Ai-Gul Gaisina, herself Russian–born and who joined The Australian Ballet in 1973 as the eldest Clara was poignant and charismatic. As Clara the Ballerina, Dimity Azoury was astonishing. With creamy épaulement, she had breathtaking control in the adagio with wonderfully long, slow unfolding of the leg in développé, and handled the acrobatic, at times almost death-defying, choreography brilliantly. The pas de deux between Clara the allerina and her Beloved Officer are sometimes exuberant and joyous, fluid, passionate and entwining, with some extremely difficult lifts contrasted with the quite formal Act 2 grand pas de deux between Clara and the Nutcracker Prince. The complex criss-crossing and patterns of Murphy’s choreography for the corps de ballet is also fabulous.

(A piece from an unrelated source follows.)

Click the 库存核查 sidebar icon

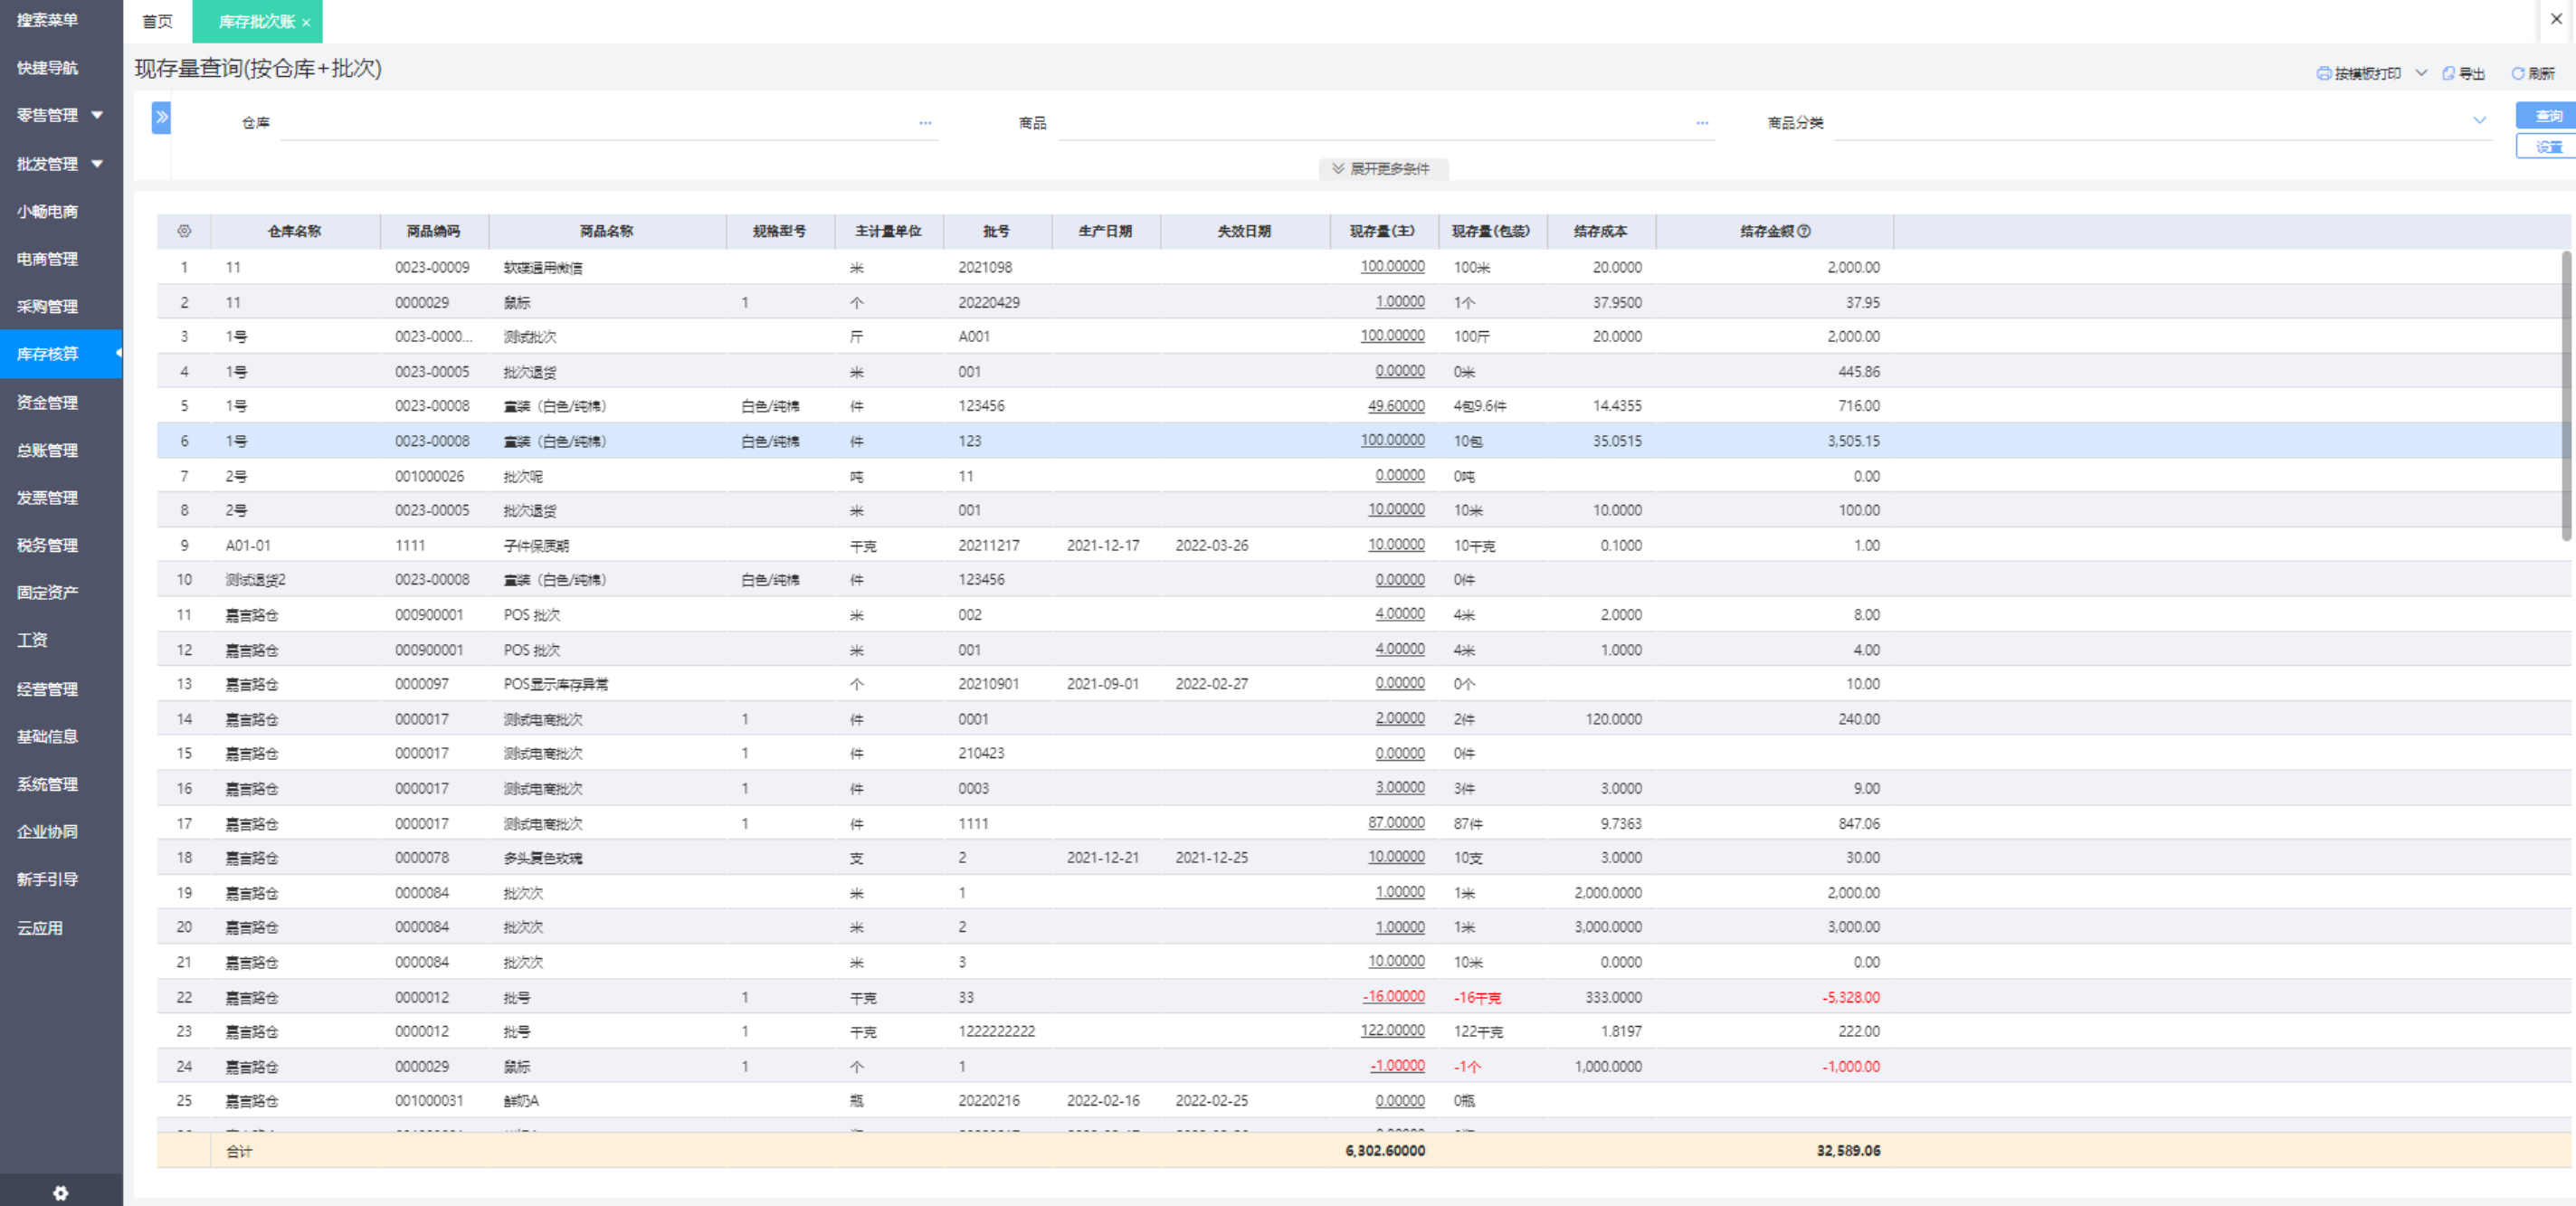coord(59,353)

The Snowflakes are deliciously fluffy and feathery, and the Waltz of the Flowers is rather more heavy and ornate (for the court), and the ballet dancers on stage are all in red and gold .
Tall, dark and handsome Jarryd Madden was terrific as the Beloved Officer and the Doctor – fine partnering and fabulous jumps. Andrew Wright as the Nutcracker Prince (looking as if he was the Prince out of the original Fokine Diaghilev Ballets Russes Firebird) was also extremely impressive.

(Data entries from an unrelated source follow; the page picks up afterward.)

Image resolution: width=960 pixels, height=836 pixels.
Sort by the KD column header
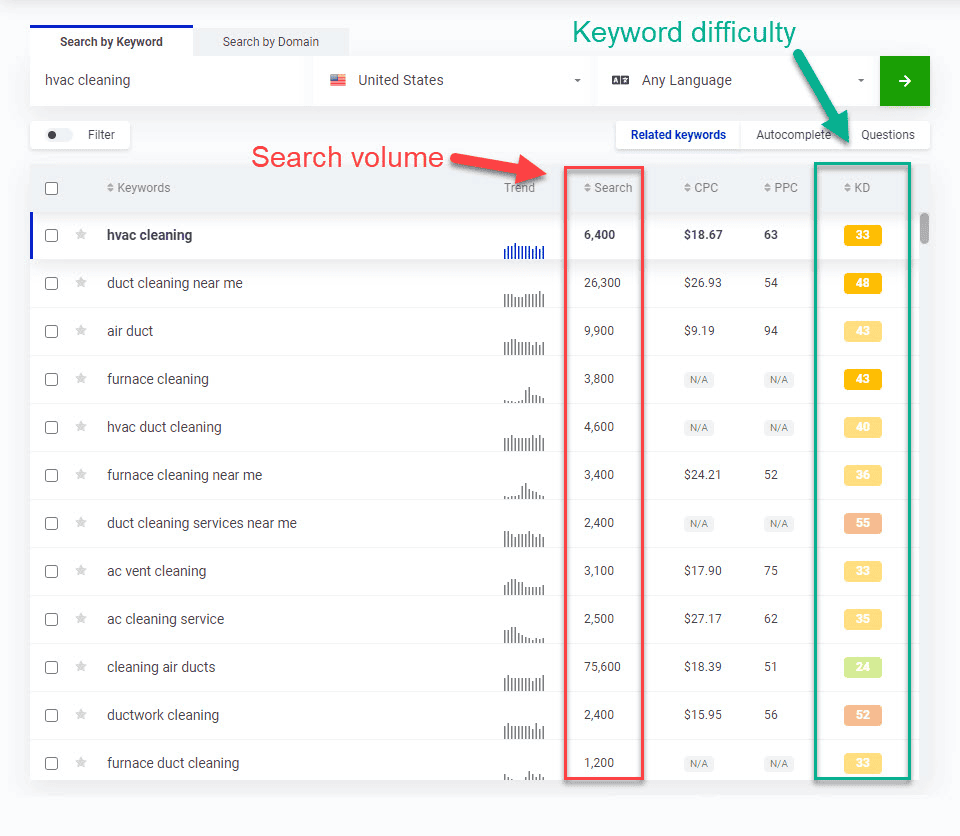[857, 188]
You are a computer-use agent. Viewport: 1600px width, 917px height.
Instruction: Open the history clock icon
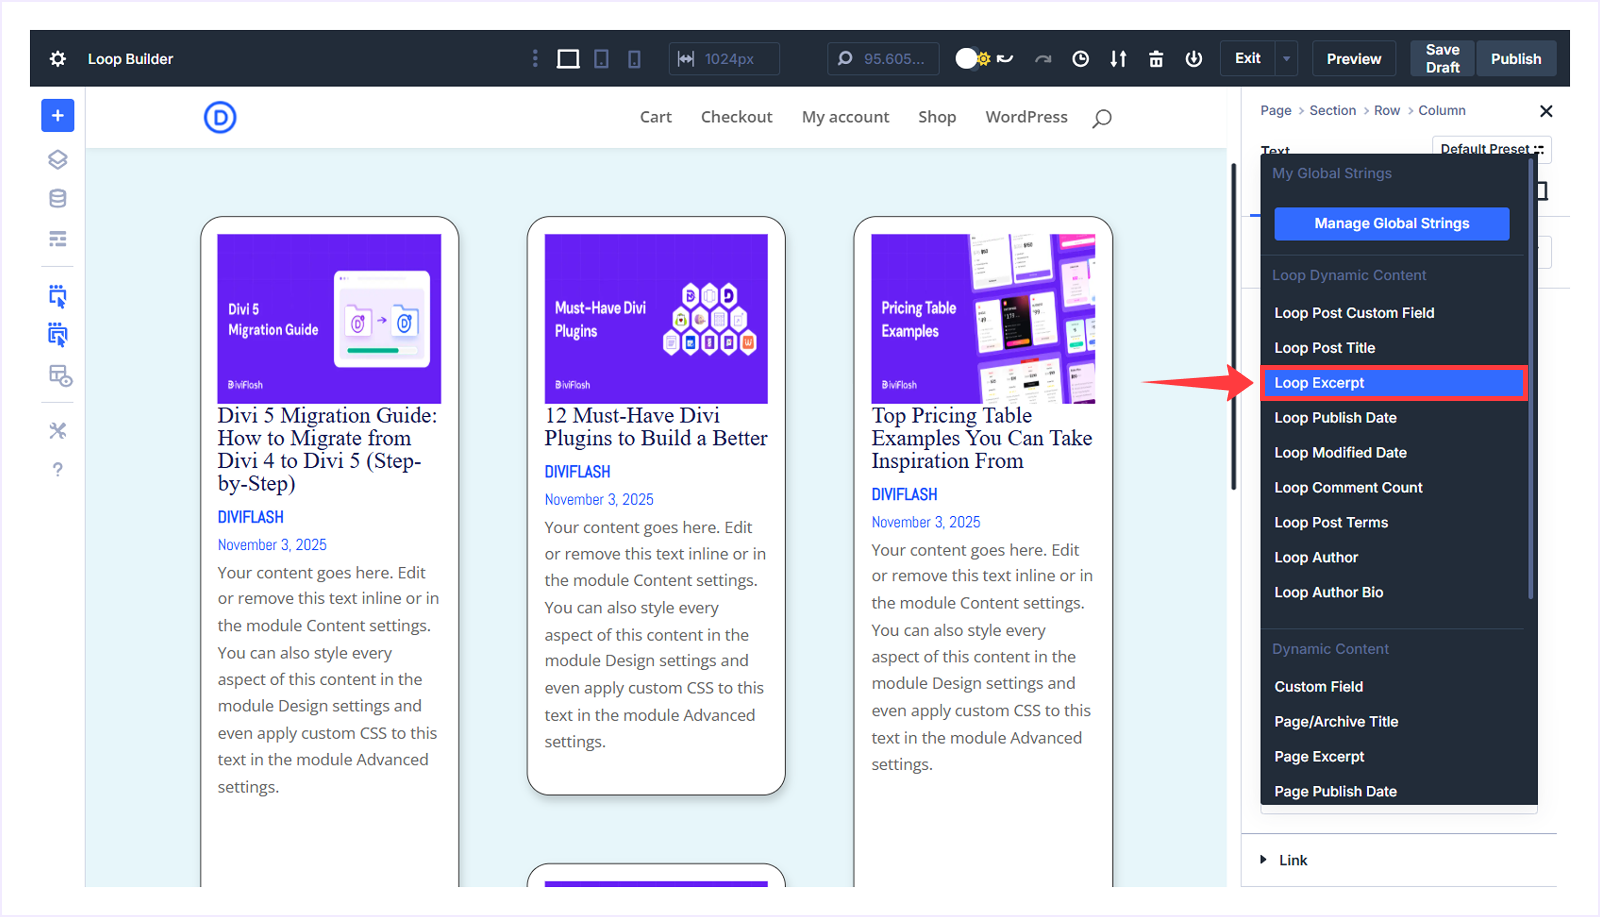pyautogui.click(x=1080, y=59)
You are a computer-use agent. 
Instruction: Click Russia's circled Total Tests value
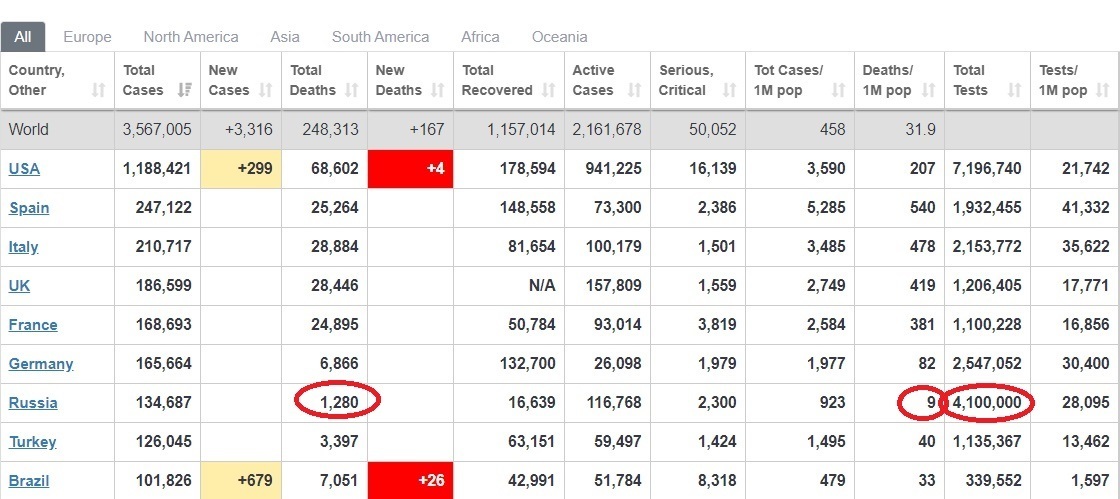(x=987, y=403)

Among the older dancers, there are delightful cameos from, for example, Colin Peasley as the Dance Master at the Conservatoire and Patrick Harding-Irmer as a pushy larrikin Australian reporter.
While there is no Sugarplum Fairy, no sugary Land of Sweets, no toy soldier who comes alive, this is sheer theatrical Murphy magic.
By Lynne Lancaster of Dance Informa.